God beantwoordt de gebeden van hen die zijn geboden onderhouden.
God hoort de gebeden van hen die 'zijn geboden bewaren', dat wil zeggen, degenen die Zijn Woord dagelijks overdenken.
Dagelijks Zijn wil in hun leven zoeken en wanneer ze Zijn wil ontdekken, die ook in praktijk brengen.
God verlangt een reactie van ons. Hij verlangt dat wij naar zijn Woord luisteren, voordat Hij naar onze gebeden luistert.
Als we goed luisteren naar Gods geboden, dan zal God goed luisteren naar onze gebeden; maar als wij ons van de domme houden wat betreft Gods geboden, dan zal God ook net doen alsof Hij onze gebeden niet gehoord heeft.

Conclusie:
Als we willen dat God ons gebed beantwoordt, dan moeten we dag aan dag Gods Woord nauwkeurig overdenken en Gods weg met ons vinden en gaan elke keer als we deze vinden.

Maar hoe zit het dan met niet verhoorde gebeden?
God zegt in zijn Woord dat wanneer u bidt, gelooft dat u het zult ontvangen en het zal uw deel zijn.
Ben jij één van die u's?
Ben jij één van die mensen aan wie deze belofte gegeven is?
Het geldt dus niet voor iedere gelovige!

God zegt heel duidelijk voor wie Hij deze beloften van antwoord op ons gebed heeft gemaakt.
Degenen die 'zijn geboden bewaren en doen wat welgevallig is in zijn ogen.'

Deed jij wat welgevallig was in zijn ogen? Leefde je in alles tot eer van God?
Lees en overdenk je Gods Woord elke dag om te ontdekken wat Gods wil voor je is en voer je die wil uit wanneer je die gevonden hebt?
Zo ja, dan sta je op gebedsgrond en God zal je gebeden verhoren, je de dingen geven die je van Hem vraagt.
Maar als je het lezen van Gods Woord verwaarloost en niet Zijn weg met je leven ontdekt, of die weg niet gaat wanneer je hem gevonden hebt, dan mag je helemaal niet verwachten dat God je gebeden verhoort.
Het is zelfs zo dat God duidelijk zegt dat Hij die gebeden niet zal beantwoorden.
Je kunt er de hele Bijbel op nalezen en je zult zien dat overal waar God belooft onze gebeden te verhoren, deze zelfde gedachte naar voren komt in verband met zijn belofte.

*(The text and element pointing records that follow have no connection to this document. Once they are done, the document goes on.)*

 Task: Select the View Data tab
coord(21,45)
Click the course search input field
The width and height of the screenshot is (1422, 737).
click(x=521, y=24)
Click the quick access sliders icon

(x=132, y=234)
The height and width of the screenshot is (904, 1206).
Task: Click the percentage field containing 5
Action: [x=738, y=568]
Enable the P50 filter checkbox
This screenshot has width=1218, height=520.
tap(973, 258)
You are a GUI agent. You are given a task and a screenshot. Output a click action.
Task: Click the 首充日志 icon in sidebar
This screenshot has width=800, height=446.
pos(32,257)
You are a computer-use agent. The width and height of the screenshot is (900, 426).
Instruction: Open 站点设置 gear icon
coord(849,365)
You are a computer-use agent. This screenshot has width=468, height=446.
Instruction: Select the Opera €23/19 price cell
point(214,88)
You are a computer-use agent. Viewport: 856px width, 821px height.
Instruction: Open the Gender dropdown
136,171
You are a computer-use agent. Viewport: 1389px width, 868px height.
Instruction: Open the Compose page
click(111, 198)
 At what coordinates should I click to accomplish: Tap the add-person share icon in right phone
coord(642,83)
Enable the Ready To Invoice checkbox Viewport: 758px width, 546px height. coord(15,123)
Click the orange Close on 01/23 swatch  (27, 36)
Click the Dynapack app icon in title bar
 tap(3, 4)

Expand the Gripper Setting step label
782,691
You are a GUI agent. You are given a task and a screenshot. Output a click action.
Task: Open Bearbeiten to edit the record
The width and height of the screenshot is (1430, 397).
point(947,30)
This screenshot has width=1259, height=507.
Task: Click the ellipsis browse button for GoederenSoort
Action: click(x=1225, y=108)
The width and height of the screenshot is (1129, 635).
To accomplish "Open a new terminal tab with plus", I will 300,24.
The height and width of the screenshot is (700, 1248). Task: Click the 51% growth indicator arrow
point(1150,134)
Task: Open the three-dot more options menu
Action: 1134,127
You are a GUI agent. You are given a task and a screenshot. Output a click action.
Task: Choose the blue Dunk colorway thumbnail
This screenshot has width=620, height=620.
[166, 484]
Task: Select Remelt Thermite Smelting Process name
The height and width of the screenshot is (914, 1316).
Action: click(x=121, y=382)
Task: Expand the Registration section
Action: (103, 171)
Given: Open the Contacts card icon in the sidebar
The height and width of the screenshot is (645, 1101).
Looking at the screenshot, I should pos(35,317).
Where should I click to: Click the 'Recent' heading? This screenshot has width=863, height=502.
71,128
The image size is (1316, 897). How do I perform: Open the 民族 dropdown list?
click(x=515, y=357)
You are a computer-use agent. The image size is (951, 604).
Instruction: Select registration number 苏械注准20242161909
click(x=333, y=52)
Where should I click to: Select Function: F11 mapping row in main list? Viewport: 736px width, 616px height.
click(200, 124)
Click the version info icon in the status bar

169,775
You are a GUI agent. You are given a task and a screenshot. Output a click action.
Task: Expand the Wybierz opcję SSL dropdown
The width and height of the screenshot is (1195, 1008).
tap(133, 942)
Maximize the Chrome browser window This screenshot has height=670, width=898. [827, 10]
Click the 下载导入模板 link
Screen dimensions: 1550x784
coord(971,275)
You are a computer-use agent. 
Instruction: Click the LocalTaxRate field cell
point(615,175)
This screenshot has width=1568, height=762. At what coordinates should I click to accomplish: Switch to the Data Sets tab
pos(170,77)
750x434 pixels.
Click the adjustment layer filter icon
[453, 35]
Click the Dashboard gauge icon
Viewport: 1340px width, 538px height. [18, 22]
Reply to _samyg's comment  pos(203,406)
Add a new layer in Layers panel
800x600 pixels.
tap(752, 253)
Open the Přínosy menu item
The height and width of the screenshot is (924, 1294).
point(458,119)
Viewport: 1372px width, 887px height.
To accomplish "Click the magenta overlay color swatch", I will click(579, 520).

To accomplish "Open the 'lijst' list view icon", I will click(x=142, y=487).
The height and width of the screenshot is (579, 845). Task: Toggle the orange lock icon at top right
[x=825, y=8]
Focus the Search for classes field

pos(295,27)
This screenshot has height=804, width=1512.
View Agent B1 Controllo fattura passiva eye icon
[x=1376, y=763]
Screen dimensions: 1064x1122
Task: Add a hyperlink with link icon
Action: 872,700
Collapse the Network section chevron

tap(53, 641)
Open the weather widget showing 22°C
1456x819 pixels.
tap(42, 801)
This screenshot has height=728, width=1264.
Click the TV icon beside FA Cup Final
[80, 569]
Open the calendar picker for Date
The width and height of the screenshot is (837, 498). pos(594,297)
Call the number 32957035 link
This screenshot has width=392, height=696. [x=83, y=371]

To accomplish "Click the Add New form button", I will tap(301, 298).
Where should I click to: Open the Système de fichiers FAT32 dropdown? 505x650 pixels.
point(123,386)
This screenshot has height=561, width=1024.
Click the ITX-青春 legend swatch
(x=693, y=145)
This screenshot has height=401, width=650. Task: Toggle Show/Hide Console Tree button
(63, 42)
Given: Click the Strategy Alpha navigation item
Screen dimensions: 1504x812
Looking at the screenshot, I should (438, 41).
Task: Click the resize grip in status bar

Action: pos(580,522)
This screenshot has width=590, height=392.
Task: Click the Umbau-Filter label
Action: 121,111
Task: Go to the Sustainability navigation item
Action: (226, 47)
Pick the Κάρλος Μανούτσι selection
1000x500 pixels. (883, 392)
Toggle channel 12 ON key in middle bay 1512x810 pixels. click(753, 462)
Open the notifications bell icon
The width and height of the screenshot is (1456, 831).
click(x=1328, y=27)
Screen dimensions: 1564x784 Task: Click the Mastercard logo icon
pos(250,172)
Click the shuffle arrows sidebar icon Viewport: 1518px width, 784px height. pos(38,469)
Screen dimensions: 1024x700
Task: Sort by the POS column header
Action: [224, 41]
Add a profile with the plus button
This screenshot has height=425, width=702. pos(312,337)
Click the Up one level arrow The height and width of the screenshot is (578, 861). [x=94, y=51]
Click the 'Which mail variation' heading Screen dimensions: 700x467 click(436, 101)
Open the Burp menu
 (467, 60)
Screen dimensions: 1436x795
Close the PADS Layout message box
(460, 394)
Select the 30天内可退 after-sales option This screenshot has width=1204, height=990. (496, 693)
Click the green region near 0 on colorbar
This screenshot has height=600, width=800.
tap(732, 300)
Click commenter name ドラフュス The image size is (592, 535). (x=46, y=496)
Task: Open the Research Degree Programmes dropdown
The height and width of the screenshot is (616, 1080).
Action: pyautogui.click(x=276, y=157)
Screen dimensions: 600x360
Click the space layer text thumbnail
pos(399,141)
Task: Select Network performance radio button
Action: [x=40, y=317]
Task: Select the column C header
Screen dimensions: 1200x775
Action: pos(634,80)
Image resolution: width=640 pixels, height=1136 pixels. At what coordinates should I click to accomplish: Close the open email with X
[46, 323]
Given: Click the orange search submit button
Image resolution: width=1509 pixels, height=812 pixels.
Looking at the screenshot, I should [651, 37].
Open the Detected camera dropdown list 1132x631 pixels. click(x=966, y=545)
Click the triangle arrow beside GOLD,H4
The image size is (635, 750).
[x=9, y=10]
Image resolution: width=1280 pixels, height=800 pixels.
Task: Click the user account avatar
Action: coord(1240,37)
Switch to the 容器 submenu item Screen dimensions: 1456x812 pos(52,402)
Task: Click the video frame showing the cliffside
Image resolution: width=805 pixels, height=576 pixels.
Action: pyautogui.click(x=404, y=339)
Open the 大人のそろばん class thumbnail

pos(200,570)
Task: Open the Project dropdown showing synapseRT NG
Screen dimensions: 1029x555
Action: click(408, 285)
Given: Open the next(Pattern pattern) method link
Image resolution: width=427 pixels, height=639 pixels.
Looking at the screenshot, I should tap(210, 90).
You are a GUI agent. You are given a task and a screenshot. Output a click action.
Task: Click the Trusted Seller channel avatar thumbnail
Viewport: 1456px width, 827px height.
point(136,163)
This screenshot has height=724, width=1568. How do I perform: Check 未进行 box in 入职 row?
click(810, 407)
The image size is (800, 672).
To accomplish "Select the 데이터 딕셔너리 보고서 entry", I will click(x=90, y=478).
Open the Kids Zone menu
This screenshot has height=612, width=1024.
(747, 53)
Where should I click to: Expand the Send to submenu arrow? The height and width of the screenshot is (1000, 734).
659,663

Neem bijvoorbeeld de belofte dat Jezus Christus ons gebed verhoren zal uit Johannes 14:13-14.
'En wat gij ook vraagt in mijn naam, Ik zal het u doen, opdat de Vader in de Zoon verheerlijkt worde. Indien gij Mij iets vraagt in mijn naam, Ik zal het doen.'

De meeste mensen stoppen hier en krijgen daarom de indruk dat als iemand iets vraagt in Christus' naam dat Jezus Christus aanbiedt het dan te geven. Maar Jezus hield hier niet op, Hij ging door.

'En wat gij ook vraagt in mijn naam, Ik zal het u doen, opdat de Vader in de Zoon verheerlijkt worde. Indien gij Mij iets vraagt in mijn naam, Ik zal het doen, wanneer gij Mij liefhebt, zult gij mijn geboden bewaren, en Ik zal tot de Vader bidden en Hij zal u een andere trooster geven om tot in eeuwigheid bij u te zijn, de Geest der waarheid, die de wereld niet kan ontvangen, want zij ziet Hem niet en kent Hem niet, maar gij kent Hem, want Hij blijft bij u en zal in u zijn.'

Met andere woorden, Jezus Christus zei tot zijn discipelen dat als ze Hem zo liefhebben dat ze zijn geboden bewaarden (d.w.z. Zijn woord lezen om zijn geboden te vinden en deze ook te doen) dat Hij dan zijn Vader zou bidden en dat de Vader in antwoord op Zijn gebeden hen de Heilige Geest zou geven.
En dat de Heilige Geest hen dan zou leiden in hun gebeden zodat ze 'naar Gods wil' zouden bidden.
En dat Hij hen zou geven wat zij (degenen die zijn geboden onderhielden en dus geleid waren door de Heilige Geest) ook vroegen in zijn naam.

Een andere belofte wat betreft Gods verhoring van gebeden is Joh. 15:7 'Indien gij in Mij blijft en mijn woorden in u blijven, vraagt dan wat gij maar wilt en het zal u geworden.'
Vaak wordt aangehaald alsof er staat: 'Indien gij in Mij blijft vraagt wat gij maar wilt en het zal u geworden.' Maar zo staat het er niet.
'Indien gij in Mij blijft en mijn woorden in u blijven, vraagt dan wat gij maar wilt en het zal u geworden.'
De Here Jezus vertelt ons hier dus dat het niet alleen nodig is om in Hem te blijven, maar ook dat Zijn woorden in ons blijven.
Als we zo bidden ontvangen we ook wat we vragen.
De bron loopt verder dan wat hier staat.